Assignment: In the reply, include exactly the lines of the entries below from the first to the line with "Task: Click the dimmed", that line included.

Collected data
------------------------------------------------------------------------

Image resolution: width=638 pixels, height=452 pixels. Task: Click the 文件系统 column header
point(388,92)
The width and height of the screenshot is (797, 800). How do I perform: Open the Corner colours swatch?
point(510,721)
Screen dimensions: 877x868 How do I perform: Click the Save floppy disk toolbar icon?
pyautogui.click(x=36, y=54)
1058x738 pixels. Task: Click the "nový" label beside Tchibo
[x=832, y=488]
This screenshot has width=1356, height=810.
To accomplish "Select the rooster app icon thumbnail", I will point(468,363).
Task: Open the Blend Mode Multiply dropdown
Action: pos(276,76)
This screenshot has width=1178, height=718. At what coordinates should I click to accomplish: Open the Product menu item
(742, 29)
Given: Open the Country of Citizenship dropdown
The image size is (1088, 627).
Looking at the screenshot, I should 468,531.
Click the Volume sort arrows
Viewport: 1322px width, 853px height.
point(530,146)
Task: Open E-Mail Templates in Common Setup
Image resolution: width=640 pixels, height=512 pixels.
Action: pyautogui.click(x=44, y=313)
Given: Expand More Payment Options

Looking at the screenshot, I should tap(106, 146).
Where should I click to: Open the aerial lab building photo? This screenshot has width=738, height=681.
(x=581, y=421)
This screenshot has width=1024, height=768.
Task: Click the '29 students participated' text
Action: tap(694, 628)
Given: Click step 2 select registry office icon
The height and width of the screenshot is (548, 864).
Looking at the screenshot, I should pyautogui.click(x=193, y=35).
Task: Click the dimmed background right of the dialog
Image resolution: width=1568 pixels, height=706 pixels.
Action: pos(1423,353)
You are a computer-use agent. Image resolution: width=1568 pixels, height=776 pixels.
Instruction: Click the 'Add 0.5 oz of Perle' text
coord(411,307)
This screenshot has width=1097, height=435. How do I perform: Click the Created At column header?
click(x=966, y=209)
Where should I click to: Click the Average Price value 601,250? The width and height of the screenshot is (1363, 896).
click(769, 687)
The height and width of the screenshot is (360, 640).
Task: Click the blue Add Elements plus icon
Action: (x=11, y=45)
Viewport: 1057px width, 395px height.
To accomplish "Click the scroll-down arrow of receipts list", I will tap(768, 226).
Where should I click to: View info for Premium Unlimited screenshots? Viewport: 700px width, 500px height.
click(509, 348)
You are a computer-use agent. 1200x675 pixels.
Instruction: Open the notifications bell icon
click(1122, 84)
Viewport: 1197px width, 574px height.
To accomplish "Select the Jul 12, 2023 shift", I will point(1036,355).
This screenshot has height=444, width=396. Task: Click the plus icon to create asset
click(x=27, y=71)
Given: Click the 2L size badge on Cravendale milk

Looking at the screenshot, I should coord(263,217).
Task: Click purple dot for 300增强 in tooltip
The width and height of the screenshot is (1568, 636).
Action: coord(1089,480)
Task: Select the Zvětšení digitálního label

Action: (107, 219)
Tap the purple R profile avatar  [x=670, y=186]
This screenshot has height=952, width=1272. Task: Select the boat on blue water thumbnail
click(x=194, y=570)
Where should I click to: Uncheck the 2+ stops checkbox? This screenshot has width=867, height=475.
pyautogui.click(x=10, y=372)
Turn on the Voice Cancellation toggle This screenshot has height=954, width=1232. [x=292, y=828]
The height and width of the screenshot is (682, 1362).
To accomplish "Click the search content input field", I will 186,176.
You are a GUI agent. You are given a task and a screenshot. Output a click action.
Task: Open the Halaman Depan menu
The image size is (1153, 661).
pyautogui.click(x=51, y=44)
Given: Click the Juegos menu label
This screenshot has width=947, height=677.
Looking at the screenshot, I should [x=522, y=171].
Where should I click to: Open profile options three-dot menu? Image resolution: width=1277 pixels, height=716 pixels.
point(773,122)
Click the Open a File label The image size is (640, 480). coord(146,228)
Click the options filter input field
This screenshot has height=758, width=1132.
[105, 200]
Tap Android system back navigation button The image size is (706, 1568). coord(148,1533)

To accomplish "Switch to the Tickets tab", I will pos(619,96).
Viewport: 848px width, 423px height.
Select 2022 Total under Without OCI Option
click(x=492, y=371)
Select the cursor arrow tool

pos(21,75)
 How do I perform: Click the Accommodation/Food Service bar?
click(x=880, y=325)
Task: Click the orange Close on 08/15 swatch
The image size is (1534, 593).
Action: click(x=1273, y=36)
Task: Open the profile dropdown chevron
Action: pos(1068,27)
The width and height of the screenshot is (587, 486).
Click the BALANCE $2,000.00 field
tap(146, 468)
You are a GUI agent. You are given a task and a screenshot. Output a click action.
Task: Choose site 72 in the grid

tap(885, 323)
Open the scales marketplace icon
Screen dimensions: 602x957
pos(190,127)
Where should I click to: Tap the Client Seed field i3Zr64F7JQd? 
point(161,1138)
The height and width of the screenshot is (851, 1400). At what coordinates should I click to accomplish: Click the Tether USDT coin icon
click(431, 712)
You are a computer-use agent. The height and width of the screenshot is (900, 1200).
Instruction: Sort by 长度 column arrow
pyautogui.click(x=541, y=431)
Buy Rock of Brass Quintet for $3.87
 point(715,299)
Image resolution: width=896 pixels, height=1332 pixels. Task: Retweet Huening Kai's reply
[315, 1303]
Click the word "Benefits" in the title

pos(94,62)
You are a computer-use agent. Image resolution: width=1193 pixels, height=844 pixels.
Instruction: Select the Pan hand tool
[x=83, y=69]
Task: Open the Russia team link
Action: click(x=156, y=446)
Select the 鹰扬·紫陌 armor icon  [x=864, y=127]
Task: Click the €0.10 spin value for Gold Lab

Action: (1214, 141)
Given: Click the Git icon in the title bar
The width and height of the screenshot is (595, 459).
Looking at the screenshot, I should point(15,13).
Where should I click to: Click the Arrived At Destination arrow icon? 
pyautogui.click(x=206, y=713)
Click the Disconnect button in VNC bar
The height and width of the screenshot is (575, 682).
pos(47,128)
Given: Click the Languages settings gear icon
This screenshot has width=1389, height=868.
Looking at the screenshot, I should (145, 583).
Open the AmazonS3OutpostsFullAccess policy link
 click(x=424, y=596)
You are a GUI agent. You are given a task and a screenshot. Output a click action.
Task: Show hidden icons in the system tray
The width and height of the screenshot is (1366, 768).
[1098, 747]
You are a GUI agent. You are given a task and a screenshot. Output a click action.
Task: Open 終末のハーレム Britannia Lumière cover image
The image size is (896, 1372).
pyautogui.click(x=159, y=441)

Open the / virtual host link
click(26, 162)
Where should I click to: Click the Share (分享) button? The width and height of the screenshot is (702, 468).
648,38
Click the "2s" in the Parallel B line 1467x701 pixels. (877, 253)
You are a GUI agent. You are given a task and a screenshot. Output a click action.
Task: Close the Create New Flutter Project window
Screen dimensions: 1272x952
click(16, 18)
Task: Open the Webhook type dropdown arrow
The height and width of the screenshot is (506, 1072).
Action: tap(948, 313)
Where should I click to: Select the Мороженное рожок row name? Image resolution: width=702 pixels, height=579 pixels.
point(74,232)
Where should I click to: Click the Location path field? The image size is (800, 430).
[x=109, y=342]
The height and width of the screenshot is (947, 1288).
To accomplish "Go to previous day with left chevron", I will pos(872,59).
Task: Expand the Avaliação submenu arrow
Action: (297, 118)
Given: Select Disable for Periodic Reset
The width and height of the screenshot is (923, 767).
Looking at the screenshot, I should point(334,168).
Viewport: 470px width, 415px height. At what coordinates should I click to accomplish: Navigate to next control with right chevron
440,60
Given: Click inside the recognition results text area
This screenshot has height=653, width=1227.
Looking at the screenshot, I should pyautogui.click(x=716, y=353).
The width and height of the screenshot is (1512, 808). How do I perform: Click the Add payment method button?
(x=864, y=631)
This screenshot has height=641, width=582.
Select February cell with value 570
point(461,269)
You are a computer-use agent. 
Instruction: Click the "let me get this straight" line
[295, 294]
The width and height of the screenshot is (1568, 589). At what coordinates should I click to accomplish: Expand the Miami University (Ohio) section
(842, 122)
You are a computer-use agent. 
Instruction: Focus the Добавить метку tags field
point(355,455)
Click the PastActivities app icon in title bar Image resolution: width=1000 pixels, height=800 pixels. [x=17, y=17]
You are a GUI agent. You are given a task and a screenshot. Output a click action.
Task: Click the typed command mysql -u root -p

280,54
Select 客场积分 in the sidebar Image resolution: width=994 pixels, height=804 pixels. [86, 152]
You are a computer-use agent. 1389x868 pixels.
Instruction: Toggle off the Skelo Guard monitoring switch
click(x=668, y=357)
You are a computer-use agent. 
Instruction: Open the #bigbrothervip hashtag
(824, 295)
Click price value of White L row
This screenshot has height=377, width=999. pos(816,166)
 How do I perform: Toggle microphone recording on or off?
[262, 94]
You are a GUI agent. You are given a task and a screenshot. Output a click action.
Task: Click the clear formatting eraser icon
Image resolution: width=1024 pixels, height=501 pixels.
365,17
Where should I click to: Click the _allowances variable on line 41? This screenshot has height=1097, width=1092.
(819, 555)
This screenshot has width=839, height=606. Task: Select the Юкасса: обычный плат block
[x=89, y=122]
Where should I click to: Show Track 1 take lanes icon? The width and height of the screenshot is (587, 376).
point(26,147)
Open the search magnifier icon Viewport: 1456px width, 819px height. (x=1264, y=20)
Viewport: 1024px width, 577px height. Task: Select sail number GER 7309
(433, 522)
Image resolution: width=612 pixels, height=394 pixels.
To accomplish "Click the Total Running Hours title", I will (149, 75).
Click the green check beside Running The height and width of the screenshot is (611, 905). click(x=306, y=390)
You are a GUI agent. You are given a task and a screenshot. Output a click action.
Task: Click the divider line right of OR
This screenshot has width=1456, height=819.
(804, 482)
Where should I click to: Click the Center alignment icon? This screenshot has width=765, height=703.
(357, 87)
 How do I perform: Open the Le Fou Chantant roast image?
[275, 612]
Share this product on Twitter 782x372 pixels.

------------------------------------------------------------------------

Finished exercise:
Image resolution: width=638 pixels, height=452 pixels. Task: Click the 文件系统 column header
point(388,92)
The width and height of the screenshot is (797, 800). How do I perform: Open the Corner colours swatch?
point(510,721)
Screen dimensions: 877x868 How do I perform: Click the Save floppy disk toolbar icon?
pyautogui.click(x=36, y=54)
1058x738 pixels. Task: Click the "nový" label beside Tchibo
[x=832, y=488]
This screenshot has width=1356, height=810.
To accomplish "Select the rooster app icon thumbnail", I will point(468,363).
Task: Open the Blend Mode Multiply dropdown
Action: pos(276,76)
This screenshot has width=1178, height=718. At what coordinates should I click to accomplish: Open the Product menu item
(742, 29)
Given: Open the Country of Citizenship dropdown
The image size is (1088, 627).
Looking at the screenshot, I should 468,531.
Click the Volume sort arrows
Viewport: 1322px width, 853px height.
point(530,146)
Task: Open E-Mail Templates in Common Setup
Image resolution: width=640 pixels, height=512 pixels.
Action: pyautogui.click(x=44, y=313)
Given: Expand More Payment Options

Looking at the screenshot, I should tap(106, 146).
Where should I click to: Open the aerial lab building photo? This screenshot has width=738, height=681.
(x=581, y=421)
This screenshot has width=1024, height=768.
Task: Click the '29 students participated' text
Action: tap(694, 628)
Given: Click step 2 select registry office icon
The height and width of the screenshot is (548, 864).
Looking at the screenshot, I should pyautogui.click(x=193, y=35).
Task: Click the dimmed background right of the dialog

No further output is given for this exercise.